======== LISTED ENTRIES
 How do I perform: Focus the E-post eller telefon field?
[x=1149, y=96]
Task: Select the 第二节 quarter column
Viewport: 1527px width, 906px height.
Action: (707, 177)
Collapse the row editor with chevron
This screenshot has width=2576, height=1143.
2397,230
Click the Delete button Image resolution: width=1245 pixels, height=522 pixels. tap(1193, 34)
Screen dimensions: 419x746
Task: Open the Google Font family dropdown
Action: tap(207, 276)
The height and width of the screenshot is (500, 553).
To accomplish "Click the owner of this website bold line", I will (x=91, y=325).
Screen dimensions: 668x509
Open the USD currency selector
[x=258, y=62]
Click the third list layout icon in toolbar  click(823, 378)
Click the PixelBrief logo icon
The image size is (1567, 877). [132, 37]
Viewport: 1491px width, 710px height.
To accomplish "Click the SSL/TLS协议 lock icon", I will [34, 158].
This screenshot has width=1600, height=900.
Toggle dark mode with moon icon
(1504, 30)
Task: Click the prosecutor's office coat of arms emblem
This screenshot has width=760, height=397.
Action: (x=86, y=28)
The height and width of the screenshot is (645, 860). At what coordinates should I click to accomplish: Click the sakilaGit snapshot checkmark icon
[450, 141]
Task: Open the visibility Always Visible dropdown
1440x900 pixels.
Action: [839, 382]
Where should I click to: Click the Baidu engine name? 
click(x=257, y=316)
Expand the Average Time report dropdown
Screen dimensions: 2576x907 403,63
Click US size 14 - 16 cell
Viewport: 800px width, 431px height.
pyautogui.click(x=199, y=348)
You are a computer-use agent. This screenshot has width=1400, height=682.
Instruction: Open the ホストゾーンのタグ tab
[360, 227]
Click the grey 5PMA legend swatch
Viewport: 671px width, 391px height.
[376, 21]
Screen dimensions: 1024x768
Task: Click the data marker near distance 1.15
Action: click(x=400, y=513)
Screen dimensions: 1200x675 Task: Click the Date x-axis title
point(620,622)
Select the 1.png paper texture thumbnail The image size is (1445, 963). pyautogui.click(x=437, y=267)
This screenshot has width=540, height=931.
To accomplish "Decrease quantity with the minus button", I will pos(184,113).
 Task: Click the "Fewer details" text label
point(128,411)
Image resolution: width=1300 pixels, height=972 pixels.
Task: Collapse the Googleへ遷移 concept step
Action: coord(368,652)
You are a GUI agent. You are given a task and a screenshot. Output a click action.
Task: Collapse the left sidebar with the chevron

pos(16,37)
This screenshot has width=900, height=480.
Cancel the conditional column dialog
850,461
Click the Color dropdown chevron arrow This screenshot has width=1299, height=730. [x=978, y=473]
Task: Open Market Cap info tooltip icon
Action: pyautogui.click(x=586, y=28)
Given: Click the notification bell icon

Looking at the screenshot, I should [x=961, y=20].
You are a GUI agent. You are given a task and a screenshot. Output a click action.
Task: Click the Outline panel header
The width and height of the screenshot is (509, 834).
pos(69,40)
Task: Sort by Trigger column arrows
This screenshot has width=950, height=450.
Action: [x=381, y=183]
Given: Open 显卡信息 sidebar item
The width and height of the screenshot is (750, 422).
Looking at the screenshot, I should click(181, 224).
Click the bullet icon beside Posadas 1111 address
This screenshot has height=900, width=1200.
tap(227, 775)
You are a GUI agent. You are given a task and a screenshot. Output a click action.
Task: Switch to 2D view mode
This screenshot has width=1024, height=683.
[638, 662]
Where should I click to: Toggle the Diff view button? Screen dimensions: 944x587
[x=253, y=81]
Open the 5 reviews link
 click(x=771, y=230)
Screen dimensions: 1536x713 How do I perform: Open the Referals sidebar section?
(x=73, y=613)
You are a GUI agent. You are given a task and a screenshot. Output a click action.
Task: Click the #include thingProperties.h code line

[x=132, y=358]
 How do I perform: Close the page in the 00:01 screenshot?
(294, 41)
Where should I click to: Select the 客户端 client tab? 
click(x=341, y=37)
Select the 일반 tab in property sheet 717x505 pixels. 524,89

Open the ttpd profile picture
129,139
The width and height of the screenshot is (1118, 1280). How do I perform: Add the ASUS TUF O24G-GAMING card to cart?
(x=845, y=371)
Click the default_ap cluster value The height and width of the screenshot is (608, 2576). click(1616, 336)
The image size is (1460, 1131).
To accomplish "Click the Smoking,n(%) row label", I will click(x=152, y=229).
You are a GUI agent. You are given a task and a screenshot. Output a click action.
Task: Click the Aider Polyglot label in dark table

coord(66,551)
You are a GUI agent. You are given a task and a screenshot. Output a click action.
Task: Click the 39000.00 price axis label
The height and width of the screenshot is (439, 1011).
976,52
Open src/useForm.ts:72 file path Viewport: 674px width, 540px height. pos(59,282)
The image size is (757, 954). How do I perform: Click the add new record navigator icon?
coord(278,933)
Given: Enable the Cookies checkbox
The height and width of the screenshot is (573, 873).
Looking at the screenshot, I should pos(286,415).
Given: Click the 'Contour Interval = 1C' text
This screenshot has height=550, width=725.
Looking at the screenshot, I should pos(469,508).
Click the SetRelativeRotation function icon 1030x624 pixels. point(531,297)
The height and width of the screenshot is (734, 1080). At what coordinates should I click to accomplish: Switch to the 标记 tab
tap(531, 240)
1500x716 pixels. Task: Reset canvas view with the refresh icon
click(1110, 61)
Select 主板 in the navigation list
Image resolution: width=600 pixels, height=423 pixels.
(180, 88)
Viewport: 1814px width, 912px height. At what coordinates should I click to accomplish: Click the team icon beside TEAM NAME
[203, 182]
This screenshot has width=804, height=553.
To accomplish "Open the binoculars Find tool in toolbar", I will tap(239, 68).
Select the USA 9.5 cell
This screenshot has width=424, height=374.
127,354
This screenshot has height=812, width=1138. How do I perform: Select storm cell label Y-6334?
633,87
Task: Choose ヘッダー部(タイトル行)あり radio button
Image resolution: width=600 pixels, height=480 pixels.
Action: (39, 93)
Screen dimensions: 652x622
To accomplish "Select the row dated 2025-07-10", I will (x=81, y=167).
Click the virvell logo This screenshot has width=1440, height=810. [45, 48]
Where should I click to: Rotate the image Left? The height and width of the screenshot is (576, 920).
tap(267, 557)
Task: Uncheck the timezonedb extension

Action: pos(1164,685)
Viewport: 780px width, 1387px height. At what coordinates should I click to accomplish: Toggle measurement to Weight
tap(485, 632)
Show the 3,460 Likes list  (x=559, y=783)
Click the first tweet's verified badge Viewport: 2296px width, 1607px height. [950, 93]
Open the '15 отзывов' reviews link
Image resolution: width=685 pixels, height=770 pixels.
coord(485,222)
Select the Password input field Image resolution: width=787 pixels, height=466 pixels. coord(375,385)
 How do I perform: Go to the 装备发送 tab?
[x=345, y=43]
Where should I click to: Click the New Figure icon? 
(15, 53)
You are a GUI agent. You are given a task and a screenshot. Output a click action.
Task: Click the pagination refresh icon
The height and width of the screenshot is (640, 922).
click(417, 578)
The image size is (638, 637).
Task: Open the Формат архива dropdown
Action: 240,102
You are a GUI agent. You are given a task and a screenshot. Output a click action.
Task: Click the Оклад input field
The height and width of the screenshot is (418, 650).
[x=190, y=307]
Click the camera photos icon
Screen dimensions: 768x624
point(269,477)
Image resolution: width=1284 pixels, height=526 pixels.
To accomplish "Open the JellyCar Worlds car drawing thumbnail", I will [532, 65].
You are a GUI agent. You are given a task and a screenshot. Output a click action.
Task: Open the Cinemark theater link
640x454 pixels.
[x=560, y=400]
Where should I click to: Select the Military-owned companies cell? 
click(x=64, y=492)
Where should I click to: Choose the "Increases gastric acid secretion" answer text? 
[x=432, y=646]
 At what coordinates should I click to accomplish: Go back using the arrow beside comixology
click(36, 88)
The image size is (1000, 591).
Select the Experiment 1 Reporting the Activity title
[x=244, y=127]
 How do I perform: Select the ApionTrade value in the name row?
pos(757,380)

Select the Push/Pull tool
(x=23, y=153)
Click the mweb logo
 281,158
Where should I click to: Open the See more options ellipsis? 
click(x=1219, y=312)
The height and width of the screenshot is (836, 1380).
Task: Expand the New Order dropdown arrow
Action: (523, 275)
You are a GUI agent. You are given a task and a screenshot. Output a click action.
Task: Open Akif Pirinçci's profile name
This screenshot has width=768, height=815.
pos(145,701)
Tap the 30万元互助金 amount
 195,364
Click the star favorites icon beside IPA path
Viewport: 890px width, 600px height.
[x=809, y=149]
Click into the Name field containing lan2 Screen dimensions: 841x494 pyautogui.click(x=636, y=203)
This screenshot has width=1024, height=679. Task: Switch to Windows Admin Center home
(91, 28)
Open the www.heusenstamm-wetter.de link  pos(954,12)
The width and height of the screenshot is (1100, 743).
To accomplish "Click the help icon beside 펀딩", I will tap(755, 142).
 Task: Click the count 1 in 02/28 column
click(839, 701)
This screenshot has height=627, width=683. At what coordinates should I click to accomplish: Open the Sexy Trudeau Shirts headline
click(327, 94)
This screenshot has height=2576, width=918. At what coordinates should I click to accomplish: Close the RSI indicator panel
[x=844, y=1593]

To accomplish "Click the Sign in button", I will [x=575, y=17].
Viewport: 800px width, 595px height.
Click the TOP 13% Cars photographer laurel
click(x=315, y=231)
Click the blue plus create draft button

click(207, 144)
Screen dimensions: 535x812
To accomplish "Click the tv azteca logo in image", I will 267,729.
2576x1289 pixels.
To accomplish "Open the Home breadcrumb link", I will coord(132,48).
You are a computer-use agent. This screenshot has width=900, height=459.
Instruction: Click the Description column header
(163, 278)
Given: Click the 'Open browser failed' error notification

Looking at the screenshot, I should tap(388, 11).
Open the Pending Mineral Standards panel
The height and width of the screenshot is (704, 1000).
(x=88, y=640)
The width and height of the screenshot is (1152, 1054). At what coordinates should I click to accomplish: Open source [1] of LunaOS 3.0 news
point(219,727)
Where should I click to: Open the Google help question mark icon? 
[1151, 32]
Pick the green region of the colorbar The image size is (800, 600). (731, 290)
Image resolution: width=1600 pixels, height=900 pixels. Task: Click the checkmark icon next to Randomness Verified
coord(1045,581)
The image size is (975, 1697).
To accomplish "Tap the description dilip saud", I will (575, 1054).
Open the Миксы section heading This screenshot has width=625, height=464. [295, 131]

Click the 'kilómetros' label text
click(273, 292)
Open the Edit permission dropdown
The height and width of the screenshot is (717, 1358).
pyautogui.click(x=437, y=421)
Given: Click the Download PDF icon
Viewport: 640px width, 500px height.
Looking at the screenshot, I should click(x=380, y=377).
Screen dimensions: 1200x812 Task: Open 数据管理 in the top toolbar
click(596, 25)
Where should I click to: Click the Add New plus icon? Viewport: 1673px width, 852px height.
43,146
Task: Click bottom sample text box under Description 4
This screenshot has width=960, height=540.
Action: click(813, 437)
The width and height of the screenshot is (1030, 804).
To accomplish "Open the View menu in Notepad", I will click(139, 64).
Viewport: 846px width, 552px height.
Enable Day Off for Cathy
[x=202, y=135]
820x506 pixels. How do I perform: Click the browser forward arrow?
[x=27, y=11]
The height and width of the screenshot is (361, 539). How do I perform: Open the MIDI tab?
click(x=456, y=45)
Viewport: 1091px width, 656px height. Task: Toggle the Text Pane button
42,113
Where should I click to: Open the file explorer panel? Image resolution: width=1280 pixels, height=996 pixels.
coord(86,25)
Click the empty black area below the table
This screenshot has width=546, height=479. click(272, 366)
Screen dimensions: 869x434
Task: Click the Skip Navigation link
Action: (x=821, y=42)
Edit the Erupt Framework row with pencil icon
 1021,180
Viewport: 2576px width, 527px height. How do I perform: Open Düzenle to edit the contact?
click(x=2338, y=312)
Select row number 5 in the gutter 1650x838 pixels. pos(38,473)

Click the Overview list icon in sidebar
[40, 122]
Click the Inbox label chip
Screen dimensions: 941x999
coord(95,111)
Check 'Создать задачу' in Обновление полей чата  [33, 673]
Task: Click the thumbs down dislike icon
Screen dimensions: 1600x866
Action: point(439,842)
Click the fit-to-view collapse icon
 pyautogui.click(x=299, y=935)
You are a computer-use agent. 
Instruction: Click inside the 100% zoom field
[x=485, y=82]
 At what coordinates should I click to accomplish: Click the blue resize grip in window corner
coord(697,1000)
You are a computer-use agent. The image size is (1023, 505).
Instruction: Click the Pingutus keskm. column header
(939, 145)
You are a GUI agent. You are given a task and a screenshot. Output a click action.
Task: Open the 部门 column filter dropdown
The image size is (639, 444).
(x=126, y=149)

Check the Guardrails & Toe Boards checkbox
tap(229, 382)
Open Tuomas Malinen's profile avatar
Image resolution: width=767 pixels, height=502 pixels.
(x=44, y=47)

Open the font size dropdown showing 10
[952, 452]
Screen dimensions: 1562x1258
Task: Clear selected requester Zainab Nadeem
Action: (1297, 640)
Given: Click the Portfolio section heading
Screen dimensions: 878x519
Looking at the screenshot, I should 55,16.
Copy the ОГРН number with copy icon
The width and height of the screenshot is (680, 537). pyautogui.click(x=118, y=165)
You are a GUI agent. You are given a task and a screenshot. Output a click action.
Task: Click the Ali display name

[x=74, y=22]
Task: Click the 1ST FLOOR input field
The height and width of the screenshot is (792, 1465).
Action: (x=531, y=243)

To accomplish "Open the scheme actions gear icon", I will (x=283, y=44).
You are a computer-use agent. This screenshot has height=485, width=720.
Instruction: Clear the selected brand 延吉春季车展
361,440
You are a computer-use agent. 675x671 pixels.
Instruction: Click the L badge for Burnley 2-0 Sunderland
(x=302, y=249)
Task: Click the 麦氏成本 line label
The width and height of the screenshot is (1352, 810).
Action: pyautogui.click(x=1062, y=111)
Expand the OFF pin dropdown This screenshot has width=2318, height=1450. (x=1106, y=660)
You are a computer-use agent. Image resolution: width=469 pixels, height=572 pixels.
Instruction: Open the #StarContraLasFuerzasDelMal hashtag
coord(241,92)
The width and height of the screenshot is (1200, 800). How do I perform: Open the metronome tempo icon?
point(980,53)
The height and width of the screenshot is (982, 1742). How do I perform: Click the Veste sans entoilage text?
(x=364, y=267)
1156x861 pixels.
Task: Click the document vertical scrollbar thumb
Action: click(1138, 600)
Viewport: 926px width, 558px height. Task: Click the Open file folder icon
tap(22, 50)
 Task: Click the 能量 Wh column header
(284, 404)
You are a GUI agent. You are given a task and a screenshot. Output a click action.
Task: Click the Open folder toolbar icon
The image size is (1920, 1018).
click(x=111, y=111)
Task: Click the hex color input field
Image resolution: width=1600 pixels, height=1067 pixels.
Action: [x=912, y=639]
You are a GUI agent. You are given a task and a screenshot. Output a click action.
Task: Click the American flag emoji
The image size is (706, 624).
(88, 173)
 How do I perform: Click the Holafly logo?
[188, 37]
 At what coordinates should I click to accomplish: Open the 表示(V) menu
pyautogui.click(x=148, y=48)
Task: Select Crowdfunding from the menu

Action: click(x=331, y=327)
================
### ACTIVITY
What is needed is an exact repetition of the lines from the first line of the records through the line containing "The height and width of the screenshot is (500, 553).", both ends included, and nothing more.

### SOLUTION BELOW
 How do I perform: Focus the E-post eller telefon field?
[x=1149, y=96]
Task: Select the 第二节 quarter column
Viewport: 1527px width, 906px height.
Action: (707, 177)
Collapse the row editor with chevron
This screenshot has width=2576, height=1143.
2397,230
Click the Delete button Image resolution: width=1245 pixels, height=522 pixels. tap(1193, 34)
Screen dimensions: 419x746
Task: Open the Google Font family dropdown
Action: tap(207, 276)
The height and width of the screenshot is (500, 553).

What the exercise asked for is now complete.